Introduction

Ever since high school, I dreamed of being a baseball analyst. Movies like “Moneyball” gave me insight as to how important data is in Major League Baseball is in terms of putting together the best possible team while remaining within the budget. When it is all said and done, analysts that manipulate baseball variables the most effectively are able to field the rosters that generate the most wins, allowing these baseball clubs to ultimately compete in the playoffs and potentially win the World Series.

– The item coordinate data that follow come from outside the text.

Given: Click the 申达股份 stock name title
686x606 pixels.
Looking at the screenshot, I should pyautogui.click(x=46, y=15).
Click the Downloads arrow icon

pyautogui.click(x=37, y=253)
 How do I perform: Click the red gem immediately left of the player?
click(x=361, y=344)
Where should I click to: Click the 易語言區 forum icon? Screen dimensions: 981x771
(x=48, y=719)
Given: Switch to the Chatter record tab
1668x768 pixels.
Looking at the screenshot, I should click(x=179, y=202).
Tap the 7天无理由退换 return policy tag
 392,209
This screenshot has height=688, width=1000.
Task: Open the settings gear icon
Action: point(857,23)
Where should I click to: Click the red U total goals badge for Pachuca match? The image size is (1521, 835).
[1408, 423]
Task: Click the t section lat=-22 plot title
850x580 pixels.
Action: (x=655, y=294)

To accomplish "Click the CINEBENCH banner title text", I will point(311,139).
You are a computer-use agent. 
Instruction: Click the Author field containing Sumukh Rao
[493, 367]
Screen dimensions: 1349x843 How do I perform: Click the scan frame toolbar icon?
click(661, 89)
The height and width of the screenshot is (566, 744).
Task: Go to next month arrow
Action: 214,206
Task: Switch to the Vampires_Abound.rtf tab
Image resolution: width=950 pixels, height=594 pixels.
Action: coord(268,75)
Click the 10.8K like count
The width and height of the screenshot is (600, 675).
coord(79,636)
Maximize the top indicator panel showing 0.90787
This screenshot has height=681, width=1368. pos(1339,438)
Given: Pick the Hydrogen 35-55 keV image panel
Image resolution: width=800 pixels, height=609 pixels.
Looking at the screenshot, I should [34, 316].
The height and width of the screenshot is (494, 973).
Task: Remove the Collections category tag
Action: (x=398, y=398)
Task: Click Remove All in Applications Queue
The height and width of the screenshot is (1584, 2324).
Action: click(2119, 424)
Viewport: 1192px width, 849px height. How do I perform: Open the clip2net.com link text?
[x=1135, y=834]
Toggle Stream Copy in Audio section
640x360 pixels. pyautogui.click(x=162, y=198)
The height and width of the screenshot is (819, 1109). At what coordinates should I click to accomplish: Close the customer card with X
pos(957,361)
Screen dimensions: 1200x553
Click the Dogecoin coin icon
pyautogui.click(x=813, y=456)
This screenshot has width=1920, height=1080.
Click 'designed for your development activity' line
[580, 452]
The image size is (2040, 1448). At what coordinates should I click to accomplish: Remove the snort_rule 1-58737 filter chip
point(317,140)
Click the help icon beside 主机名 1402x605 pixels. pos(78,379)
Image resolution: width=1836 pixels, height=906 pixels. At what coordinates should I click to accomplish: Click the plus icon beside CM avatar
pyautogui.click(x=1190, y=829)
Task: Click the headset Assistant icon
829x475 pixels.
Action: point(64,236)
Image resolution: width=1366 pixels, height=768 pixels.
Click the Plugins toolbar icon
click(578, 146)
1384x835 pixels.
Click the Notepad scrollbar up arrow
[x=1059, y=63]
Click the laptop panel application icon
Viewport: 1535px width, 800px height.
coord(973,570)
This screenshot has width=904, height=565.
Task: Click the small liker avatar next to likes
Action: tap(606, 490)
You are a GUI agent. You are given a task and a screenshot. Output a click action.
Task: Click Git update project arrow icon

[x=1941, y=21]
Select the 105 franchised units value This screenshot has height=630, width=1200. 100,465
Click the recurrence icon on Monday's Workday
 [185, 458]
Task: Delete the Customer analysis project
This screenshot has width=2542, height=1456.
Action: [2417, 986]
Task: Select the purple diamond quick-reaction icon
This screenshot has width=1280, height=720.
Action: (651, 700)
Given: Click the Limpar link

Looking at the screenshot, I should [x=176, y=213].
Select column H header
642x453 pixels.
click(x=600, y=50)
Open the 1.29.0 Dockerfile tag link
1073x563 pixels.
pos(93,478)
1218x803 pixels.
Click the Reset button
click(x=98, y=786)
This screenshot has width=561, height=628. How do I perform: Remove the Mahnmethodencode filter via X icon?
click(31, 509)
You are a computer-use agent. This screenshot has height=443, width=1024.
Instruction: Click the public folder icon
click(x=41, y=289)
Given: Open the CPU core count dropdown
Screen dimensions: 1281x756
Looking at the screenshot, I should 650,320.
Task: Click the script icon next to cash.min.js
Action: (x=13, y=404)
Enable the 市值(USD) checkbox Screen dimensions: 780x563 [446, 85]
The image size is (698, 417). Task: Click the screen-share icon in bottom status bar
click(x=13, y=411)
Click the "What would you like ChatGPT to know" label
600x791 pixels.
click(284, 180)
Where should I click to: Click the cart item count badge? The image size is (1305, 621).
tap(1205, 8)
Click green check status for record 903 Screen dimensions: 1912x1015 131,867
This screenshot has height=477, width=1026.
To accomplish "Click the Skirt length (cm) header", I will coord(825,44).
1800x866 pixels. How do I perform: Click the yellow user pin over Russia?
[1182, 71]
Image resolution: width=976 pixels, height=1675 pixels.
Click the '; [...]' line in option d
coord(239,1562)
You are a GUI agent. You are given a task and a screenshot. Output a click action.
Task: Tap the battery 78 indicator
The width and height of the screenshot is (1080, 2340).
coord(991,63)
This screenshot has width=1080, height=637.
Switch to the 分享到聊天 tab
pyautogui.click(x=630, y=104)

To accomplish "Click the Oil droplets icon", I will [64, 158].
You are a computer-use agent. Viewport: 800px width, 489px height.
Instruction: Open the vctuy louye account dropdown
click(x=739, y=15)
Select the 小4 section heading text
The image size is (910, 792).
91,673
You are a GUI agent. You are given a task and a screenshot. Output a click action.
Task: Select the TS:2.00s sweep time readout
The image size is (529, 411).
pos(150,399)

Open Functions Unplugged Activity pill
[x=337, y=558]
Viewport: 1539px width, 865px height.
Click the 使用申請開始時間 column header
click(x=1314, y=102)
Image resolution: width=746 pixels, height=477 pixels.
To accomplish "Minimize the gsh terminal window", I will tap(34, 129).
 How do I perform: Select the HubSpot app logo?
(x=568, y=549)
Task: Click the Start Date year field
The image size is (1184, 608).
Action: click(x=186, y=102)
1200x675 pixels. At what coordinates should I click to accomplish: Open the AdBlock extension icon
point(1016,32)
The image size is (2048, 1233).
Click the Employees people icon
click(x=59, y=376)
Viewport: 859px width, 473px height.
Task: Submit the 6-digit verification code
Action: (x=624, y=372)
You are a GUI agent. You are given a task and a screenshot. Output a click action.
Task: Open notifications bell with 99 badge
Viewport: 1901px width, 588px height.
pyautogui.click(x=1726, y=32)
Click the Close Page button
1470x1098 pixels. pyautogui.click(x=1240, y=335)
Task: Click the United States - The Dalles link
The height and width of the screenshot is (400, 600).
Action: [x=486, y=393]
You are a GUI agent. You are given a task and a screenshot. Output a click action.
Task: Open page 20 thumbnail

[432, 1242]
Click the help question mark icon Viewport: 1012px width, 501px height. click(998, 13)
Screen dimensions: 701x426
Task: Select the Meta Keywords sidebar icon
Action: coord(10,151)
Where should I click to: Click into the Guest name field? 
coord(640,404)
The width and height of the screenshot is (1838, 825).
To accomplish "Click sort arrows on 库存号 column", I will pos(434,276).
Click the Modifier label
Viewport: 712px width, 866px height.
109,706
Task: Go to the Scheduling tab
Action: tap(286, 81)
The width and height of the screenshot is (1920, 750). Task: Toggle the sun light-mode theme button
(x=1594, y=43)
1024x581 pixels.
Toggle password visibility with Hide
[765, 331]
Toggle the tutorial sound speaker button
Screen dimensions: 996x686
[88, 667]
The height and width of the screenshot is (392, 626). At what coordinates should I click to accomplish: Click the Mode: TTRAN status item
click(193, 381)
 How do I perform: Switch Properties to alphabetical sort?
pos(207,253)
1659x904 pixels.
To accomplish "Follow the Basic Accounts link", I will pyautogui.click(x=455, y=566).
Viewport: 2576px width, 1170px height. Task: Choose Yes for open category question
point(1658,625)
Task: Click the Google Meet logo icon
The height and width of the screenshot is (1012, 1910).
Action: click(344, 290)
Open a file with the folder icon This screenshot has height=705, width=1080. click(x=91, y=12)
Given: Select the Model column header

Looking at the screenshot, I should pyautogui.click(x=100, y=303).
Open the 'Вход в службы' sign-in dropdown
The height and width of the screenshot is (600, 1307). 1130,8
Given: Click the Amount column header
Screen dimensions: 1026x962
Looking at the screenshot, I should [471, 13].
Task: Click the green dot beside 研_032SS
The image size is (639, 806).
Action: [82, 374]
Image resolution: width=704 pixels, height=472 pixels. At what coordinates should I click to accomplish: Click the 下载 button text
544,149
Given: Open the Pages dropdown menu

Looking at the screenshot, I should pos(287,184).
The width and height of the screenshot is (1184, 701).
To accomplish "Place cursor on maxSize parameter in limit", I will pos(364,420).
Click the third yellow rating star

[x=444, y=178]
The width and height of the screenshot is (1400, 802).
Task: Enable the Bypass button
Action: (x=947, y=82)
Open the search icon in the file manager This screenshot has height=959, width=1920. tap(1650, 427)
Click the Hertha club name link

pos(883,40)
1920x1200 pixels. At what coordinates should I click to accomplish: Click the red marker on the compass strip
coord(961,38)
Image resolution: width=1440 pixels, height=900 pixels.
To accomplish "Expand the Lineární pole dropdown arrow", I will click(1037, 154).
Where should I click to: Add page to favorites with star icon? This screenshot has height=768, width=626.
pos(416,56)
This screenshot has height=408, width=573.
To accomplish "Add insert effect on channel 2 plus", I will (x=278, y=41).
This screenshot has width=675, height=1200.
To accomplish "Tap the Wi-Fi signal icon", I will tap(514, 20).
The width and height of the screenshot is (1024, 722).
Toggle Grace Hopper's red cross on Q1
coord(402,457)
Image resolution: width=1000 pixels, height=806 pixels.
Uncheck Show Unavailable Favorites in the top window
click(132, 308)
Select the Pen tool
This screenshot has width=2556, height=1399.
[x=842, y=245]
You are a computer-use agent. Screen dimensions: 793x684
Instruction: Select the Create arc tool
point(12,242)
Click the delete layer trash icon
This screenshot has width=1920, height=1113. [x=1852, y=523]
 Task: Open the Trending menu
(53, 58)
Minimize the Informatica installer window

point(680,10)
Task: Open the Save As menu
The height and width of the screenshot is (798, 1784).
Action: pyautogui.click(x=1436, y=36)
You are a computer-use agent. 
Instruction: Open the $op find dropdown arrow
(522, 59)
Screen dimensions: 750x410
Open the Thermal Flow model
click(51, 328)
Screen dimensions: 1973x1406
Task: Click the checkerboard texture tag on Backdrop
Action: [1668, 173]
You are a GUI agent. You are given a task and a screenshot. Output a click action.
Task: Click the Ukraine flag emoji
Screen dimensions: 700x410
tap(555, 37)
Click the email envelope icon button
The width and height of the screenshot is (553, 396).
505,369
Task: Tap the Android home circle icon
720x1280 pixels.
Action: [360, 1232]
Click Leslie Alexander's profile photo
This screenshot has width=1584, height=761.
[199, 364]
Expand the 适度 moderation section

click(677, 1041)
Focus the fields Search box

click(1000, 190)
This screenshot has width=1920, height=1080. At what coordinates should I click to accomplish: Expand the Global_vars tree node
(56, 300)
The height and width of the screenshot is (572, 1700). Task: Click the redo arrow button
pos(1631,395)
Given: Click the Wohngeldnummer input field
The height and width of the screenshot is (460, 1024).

In this article, I want to analyze which important baseball variables have strongest relationships with the number of wins for a baseball club in the MLB.

I will be using two datasets to perform my analysis: a structured 2012 batting statistics dataset from Kaggle and an unstructured 2012 pitching statistics dataset from ESPN.

2012 Batting Statistics

library(tidyverse)
library(lubridate)
library(DT)
library(knitr)
library(XML)        
library(httr)       
library(rvest)

After the Data Preparation Stage, I’m left with 30 observations for 15 variables. Featured below, the results can be seen in a user-friendly datatable that an individual can manipulate. The batting statistics data is stored in a table where each observational row represents a single team’s statistics for the year 2012. The variables in the dataset include:

-Team -League (National League or American League) -Year -RS (Total Runs Scored in 2012) -RA (Total Runs allowed in 2012) -W (Total Wins in 2012) -OBP (On Base Percentage) -SLG (Slugging Percentage) -BA (Batting Average) -Playoffs (0 = no, 1 = yes) -RankSeason (Rank heading into the playoffs) -RankPlayoffs (Rank after completing of the playoffs) -G (Total Games played in 2012) -OOBP (Opponent On Base Percentage) -OSLG (Opponent Slugging Percentage)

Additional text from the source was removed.